To reduce the prevalence of obesity, the factors that predispose individuals to obesity should be well defined. The main cause of obesity is the imbalance between energy intake and energy expenditure. An energy intake higher than energy expenditure paves the way for obesity. Even an excess energy intake of only 2% per day that continues over a long period causes excess weight in growing children. In fact, children are born with the ability to self-regulate their energy intake (Schultink et al., 2021). Internal state signals influence reward and cognitive processes that are crucial for regulating energy balance and controlling food intake (Shin et al., 2009). Impairment of the ability to regulate energy intake in children creates a tendency to eat without feeling hungry. Typically, feelings of hunger result from stomach contractions caused by the hormones leptin and ghrelin. Eating in the absence of hunger (EAH) refers to the inability to self-regulate energy intake and a tendency to eat tasty, often energy-dense foods despite satiety. In this case, eating when not hungry is a behavioral risk factor for excessive weight gain in children (Arnold et al., 2015; Lansigan et al., 2015; Schultink et al., 2021).

EAH was first defined by Fisher and Birch, 1999, Fisher and Birch, 2002 as eating past the point of satiety. To measure EAH, children are fed until they are full; after a short break, children are offered toys, games, and various delicious snacks for 10 min. During this period, children's food consumption is measured (Fisher & Birch, 2002). Several studies have associated high EAH with overweight, adiposity, overeating, and binge eating (Balantekin, Birch, & Savage, 2017; Savard et al., 2022). Children who are overweight or at risk of being overweight are more likely to exhibit EAH than those with normal or low weight (Kelly et al., 2015).
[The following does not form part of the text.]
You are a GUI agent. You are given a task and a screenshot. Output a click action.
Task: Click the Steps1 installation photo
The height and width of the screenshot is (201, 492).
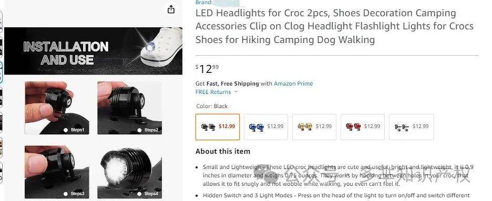57,108

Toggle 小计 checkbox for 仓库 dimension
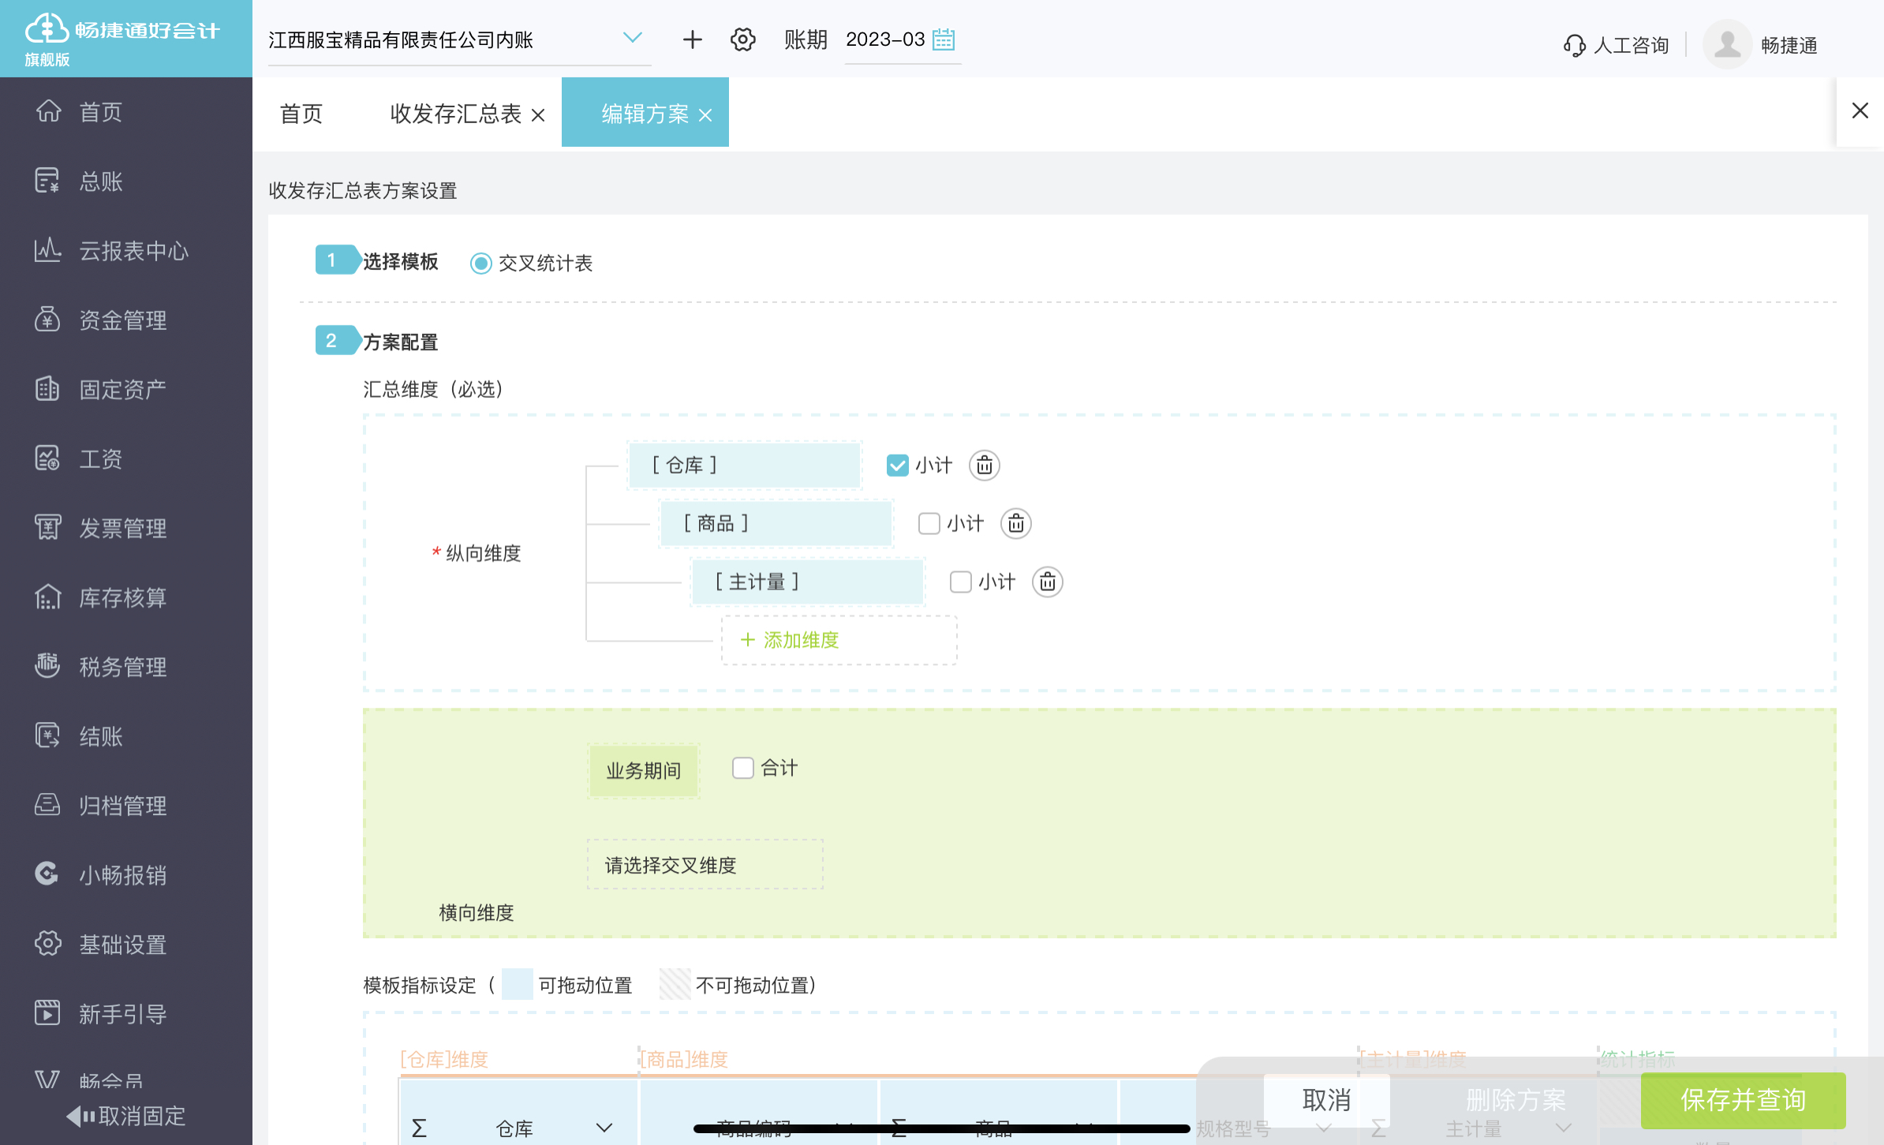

The reasons that EAH varies among children are not fully understood (Faith et al., 2006).

In various studies, EAH in children has been associated with the presence of overweight and obesity, restrictive parental feeding practices, high parental body mass index (BMI), unrestricted parental eating style, and obesity-related polymorphisms in the FTO gene (Feig et al., 2018). Studies show that EAH remains stable over time in children; in addition, high adiposity and possible weight gain are associated with gender (Fogel et al., 2018).

Today, easy access to cheap, delicious, high-energy fast foods has increased the consumption of young people and children in the absence of physiological hunger (Shomaker et al., 2013). Since this situation paves the way for childhood obesity, it is important to determine the conditions that trigger EAH in children and adolescents. These data are needed to understand, prevent, and treat obesity in children and adolescents (Lansigan et al., 2015).

No measurement instrument has been developed in Türkiye to assess the frequency of EAH in response to immediate factors (e.g., emotions or environmental cues) in children and adolescents. Since the validity and reliability of the original EAH questionnaire have not been assessed in our country, there are no data on this subject. However, for the progressive improvement of child health, it is essential to use a culturally suitable measurement scale to determine the reasons for EAH and expand the information available on this subject to facilitate both early recognition of risky behaviors that contribute to overeating in children and early planning of interventions to prevent overeating. EAH has been shown to increase with age and to be related to weight status (Russell & Russell, 2021). There is a need for studies of EAH and the factors that affect it, as EAH may increase childhood overweight and obesity in the Turkish population. By employing the EAH questionnaire, it becomes possible to ascertain whether children and adolescents exhibit EAH as a result of various external and affective stimuli. Our fundamental knowledge of how Turkish children eat may be improved with the help of this tool for measuring eating behavior. This information will help policymakers to develop intervention and prevention programs, in addition to providing guidance to pediatric nurses, all healthcare professionals, researchers, children, and parents.